Grafik: Standard
Nur ein Buchstabe Unterschied: Ingrid Thurner ist Verwechslungen mit ORF-Lady Ingrid Thurnher längst gewöhnt - "leider", wie sie meint. Auch wenn sie nicht als Nachrichtensprecherin für den ORF tätig ist, aus dem Fernseher wird das Gesicht nun öfter herausschauen. Am Sonntag durfte es schon die "Betrifft"-Diskussion sein.

Thurner (58) hat den Publizisten Hubert Feichtlbauer am Freitag als Vorsitzenden der Plattform "Wir sind Kirche" abgelöst. Ihr Mann, die drei erwachsenen Kinder und zwei Enkerln haben sich an das kirchliche Engagement der gelernten Bilanzbuchhalterin längst gewöhnt. Thurner war bereits Stellvertreterin Feichtlbauers, die Kandidatur nur ein logischer Schritt einer knapp zwanzigjährigen Karriere innerhalb der römisch-katholischen Kirche.

Die gebürtige Tirolerin organisierte 1988 den Papstbesuch in Innsbruck, war Diözesanvertreterin im Laienrat Österreichs und Pastoralassistentin. "Die Kirche ist mein Hobby und meine Leidenschaft", sagt sie. Sie sei ihr ein Anliegen, "nicht wie sie ist, sondern wie sie sein könnte".

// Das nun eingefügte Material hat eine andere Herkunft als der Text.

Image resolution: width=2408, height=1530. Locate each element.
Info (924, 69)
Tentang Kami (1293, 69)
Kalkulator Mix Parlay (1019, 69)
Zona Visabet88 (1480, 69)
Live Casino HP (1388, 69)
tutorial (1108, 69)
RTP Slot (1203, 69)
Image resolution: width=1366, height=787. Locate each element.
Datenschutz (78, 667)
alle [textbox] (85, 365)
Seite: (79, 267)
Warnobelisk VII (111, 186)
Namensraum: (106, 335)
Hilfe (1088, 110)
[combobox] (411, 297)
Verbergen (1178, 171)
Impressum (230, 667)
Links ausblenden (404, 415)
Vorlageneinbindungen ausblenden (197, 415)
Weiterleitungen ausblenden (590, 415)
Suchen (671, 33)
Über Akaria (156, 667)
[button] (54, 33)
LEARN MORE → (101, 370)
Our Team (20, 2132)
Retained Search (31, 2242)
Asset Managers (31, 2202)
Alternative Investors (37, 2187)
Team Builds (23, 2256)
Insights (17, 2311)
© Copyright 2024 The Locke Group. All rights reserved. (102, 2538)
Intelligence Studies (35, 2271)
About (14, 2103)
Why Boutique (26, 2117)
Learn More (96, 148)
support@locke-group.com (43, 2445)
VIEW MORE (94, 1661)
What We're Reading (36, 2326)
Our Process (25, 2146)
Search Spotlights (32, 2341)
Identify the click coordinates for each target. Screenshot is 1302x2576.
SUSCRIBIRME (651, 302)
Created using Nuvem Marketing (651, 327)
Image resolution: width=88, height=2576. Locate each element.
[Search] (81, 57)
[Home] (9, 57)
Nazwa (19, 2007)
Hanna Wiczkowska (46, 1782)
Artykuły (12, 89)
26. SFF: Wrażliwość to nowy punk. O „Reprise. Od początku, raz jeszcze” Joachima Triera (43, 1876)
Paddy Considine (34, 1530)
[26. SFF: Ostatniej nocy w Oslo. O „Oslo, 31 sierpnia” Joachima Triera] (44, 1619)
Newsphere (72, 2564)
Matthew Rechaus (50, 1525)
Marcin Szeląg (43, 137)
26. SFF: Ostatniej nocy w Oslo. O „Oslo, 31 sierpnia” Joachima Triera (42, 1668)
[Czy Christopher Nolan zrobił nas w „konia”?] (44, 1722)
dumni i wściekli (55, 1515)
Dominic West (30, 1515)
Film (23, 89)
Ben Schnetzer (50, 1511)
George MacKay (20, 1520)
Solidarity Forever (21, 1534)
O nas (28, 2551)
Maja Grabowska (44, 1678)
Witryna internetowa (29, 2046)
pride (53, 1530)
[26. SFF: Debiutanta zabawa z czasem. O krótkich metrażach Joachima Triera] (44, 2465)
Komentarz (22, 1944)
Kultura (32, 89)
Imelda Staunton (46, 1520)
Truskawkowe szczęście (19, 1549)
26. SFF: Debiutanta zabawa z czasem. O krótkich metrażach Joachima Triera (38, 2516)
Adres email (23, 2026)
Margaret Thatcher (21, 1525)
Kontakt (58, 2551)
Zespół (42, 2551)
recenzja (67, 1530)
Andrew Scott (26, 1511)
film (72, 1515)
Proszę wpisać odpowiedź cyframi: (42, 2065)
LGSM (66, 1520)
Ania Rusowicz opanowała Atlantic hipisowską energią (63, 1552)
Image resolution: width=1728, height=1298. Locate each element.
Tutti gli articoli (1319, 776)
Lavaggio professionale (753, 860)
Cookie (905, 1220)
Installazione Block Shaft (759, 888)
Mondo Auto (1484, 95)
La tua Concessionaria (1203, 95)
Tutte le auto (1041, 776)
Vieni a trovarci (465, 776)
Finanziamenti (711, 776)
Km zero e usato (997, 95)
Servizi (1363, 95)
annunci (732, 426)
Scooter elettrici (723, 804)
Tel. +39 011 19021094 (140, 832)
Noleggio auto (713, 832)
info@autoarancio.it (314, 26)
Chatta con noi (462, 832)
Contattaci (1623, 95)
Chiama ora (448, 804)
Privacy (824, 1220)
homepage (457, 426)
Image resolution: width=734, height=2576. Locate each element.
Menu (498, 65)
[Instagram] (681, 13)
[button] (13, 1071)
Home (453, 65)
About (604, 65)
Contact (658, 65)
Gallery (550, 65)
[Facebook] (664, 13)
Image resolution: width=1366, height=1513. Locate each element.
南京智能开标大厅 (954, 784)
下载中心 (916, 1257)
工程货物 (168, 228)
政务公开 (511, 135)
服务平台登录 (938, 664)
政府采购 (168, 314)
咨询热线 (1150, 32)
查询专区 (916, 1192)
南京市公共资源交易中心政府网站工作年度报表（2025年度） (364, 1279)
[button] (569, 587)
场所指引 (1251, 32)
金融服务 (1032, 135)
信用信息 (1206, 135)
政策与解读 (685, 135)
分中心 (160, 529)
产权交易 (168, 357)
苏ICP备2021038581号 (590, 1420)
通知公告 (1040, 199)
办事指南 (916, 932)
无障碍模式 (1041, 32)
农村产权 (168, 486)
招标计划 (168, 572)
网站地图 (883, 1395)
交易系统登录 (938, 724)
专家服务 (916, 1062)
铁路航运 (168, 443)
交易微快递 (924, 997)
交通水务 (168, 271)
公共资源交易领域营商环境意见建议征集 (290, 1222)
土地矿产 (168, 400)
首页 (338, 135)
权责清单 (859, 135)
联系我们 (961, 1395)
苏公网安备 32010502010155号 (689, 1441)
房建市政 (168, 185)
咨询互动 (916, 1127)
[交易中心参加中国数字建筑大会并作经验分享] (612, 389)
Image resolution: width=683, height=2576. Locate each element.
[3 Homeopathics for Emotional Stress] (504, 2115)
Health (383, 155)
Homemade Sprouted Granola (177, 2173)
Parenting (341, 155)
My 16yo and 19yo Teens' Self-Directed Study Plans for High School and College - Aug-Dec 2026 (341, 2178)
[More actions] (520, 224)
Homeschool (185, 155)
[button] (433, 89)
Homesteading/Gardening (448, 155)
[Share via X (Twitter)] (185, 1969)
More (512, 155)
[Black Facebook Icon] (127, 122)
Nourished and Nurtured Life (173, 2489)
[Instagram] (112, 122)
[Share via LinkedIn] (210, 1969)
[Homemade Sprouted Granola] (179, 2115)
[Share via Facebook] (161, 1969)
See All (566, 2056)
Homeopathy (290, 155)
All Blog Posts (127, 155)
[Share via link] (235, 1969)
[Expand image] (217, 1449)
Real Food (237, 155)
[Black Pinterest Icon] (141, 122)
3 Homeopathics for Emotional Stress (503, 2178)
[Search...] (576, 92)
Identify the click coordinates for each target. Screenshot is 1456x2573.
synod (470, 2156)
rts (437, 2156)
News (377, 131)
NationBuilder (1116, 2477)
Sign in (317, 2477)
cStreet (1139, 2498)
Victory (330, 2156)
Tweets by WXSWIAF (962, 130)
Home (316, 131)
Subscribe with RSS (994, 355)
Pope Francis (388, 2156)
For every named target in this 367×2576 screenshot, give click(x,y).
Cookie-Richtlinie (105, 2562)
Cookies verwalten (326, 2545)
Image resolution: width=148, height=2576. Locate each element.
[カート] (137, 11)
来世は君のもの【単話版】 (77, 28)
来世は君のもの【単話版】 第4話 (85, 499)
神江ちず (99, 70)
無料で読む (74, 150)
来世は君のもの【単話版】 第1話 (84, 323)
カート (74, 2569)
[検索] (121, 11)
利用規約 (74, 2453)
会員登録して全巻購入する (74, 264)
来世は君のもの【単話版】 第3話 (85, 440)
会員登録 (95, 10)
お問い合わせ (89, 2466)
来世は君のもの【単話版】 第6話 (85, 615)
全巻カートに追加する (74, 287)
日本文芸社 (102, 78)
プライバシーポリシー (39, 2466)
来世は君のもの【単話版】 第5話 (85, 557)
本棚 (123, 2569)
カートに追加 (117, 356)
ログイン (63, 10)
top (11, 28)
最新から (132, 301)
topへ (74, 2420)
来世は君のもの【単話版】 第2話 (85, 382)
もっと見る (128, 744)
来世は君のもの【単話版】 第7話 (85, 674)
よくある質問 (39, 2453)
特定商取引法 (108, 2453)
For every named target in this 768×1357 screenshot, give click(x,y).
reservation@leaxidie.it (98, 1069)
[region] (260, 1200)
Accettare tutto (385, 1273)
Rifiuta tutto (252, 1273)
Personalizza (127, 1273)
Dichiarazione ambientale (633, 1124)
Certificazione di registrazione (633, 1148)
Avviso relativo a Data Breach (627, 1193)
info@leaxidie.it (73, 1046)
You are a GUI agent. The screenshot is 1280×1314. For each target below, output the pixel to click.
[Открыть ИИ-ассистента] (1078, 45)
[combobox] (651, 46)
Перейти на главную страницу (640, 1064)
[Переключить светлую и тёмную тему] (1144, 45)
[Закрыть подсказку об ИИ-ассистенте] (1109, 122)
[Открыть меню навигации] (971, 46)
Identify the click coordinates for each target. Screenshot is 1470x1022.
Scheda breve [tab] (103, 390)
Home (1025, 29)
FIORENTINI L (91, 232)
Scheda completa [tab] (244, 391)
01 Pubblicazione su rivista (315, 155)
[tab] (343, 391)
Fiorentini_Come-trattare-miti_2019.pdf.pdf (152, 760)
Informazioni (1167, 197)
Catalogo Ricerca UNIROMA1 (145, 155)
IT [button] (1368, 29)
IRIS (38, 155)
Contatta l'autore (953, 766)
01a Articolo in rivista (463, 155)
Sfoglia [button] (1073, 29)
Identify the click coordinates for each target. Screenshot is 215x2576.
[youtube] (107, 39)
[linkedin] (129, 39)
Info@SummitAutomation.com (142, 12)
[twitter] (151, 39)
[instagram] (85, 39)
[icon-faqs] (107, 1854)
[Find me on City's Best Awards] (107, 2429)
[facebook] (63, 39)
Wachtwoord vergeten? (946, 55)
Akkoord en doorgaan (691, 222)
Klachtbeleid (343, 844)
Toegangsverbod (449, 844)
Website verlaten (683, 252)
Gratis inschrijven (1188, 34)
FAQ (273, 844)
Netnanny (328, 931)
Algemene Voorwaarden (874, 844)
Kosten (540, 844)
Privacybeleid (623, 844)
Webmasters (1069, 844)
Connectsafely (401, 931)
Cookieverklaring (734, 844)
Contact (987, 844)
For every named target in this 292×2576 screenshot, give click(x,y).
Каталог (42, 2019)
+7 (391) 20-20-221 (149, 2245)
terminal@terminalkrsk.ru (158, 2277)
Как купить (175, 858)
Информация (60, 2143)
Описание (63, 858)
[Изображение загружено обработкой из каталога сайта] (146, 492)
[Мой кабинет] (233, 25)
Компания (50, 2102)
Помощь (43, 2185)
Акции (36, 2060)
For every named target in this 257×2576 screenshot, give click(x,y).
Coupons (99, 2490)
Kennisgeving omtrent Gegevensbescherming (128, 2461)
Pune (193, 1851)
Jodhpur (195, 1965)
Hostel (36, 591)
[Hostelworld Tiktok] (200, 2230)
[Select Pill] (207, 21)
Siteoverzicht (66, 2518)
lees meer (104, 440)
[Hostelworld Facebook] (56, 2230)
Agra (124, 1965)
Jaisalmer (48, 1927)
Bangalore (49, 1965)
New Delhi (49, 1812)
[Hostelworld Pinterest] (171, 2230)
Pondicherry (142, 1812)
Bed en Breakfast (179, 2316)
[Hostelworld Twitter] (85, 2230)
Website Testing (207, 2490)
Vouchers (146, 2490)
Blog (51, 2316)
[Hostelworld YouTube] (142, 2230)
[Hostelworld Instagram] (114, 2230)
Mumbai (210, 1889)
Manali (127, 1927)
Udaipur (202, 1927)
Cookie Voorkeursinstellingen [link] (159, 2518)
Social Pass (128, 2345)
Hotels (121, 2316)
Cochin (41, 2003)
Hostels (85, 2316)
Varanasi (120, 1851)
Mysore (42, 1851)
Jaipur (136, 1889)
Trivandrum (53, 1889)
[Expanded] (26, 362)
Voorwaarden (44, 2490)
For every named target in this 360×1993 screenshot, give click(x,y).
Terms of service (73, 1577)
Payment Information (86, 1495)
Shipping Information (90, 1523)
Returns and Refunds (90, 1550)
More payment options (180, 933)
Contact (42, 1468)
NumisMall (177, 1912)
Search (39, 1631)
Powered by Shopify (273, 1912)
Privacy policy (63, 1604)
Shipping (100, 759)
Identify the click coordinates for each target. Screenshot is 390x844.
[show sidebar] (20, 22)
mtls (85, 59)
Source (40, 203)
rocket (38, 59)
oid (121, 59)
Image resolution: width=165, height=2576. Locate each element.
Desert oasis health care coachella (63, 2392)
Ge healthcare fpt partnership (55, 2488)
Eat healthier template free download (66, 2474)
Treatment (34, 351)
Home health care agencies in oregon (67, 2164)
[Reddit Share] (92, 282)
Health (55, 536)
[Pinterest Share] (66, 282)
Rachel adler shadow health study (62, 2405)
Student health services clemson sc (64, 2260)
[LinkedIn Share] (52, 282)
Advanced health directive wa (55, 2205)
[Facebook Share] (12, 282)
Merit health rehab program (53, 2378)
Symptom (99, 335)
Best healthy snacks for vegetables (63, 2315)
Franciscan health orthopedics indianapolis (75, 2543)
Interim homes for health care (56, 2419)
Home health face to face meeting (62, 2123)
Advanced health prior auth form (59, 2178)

1995 anlässlich des Kirchen-Volksbegehrens gegründet, kämpft die Plattform "Wir sind Kirche" mit ihren rund 1400 Mitgliedern für Reformen innerhalb der römisch-katholischen Kirche und eckt regelmäßig bei der Amtskirche an. Kein Wunder, dass sich keine bischöflichen Gratulanten bei Thurner melden. "Ich habe das auch nicht erwartet", meint sie. Kontakt zu den Bischöfen werde ständig gesucht, selten gefunden - fast nie offiziell: "Ich würde mir wünschen, dass die Bischöfe mutiger ihre eigene Meinung vertreten."

Diese "Zurückhaltung" ver- misst Thurner bei einem anderen Thema: dem Karikaturbuch von Gerhard Haderer über das Leben Jesu Christi. "Der Glaube lässt sich durch Zeichnungen nicht erschüttern. Es gibt doch wirklich wichtigere Themen." So sollte die Kirche endlich ernsthaft über ihr Amtsverständnis diskutieren. Der Seelsorgermangel nehme in Westeuropa seit Jahren dramatische Formen an. Hier herrsche massiver Handlungsbedarf. "Aber 90 Prozent der fähigen Leute stehen ja außerhalb des kirchlichen Gesetzbuches."

Zwei Jahre will Thurner der Plattformarbeit opfern. Spektakuläre Aktionen dürfe man derzeit aber nicht von ihr erwarten. Die Kirche sei, abgesehen vom Streit um das Haderer-Buch, kein Thema in Österreich. Thurner: "Die Leute haben resigniert und sind müde." Ihre Hauptaufgabe sieht sie darin, trotz aller Widrigkeiten "die Flamme am Leben zu erhalten".

Später wird sie sich vielleicht aus ihrer Heimat im Tiroler Volders mit ihrem Gatten und den zwei Labradorrüden ins Zweitdomizil ins Südburgenland zurückziehen. Der eigene Weingarten wartet schon.